Saved data entries:
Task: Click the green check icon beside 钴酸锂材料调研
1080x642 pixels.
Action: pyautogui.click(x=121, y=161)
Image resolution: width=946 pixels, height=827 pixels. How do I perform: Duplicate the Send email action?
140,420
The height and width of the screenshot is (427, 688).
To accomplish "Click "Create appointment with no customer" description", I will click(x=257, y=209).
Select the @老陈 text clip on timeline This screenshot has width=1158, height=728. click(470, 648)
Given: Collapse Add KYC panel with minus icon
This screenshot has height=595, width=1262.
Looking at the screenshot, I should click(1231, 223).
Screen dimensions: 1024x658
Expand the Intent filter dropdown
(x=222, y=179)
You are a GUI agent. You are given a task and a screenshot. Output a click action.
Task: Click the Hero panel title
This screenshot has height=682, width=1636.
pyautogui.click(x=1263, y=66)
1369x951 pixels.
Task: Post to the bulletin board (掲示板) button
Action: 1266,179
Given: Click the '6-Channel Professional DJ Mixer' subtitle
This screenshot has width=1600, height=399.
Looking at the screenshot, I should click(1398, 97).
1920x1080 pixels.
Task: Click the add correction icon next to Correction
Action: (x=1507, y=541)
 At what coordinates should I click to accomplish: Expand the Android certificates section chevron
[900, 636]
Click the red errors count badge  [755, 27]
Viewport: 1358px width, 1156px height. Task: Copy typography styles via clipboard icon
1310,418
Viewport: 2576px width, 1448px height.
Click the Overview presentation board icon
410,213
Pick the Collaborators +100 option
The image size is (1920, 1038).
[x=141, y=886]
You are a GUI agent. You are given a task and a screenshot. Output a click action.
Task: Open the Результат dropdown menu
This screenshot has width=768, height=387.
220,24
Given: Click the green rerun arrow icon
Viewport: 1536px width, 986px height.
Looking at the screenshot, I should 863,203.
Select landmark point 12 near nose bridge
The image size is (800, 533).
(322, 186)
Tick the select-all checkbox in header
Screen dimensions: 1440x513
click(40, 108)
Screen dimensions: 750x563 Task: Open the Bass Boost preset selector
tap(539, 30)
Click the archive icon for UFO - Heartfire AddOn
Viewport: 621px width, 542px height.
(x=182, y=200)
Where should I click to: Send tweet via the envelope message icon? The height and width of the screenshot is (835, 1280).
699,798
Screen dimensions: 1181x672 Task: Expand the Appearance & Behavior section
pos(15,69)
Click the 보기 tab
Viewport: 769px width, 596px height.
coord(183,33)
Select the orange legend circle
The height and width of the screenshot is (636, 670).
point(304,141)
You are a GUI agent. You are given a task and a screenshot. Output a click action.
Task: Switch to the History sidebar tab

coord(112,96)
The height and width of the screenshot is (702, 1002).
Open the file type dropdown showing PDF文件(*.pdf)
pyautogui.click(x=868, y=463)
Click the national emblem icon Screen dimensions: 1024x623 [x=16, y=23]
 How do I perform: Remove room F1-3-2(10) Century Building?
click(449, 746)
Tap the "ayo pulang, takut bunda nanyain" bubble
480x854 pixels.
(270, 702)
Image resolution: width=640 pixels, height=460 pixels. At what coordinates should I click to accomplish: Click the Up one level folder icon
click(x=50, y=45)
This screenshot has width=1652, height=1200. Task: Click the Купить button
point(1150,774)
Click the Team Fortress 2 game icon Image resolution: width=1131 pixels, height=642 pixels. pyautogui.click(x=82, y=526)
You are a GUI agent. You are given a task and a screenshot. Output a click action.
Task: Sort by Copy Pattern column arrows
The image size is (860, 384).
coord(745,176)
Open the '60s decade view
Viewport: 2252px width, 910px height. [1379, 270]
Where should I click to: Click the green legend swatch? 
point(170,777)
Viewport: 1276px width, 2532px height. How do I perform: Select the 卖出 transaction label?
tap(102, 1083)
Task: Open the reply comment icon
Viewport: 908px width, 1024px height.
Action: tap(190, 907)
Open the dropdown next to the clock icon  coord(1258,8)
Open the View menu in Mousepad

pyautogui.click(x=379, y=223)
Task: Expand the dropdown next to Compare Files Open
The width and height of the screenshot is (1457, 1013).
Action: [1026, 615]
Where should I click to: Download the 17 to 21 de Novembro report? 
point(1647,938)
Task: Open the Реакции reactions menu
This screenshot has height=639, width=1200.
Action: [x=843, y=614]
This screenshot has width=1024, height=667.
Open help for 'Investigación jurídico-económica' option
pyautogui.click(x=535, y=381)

## [Exercise aim]
Go through the data and show each line that holds "with".

## [Written solution]
To accomplish "Click "Create appointment with no customer" description", I will click(x=257, y=209).
Given: Collapse Add KYC panel with minus icon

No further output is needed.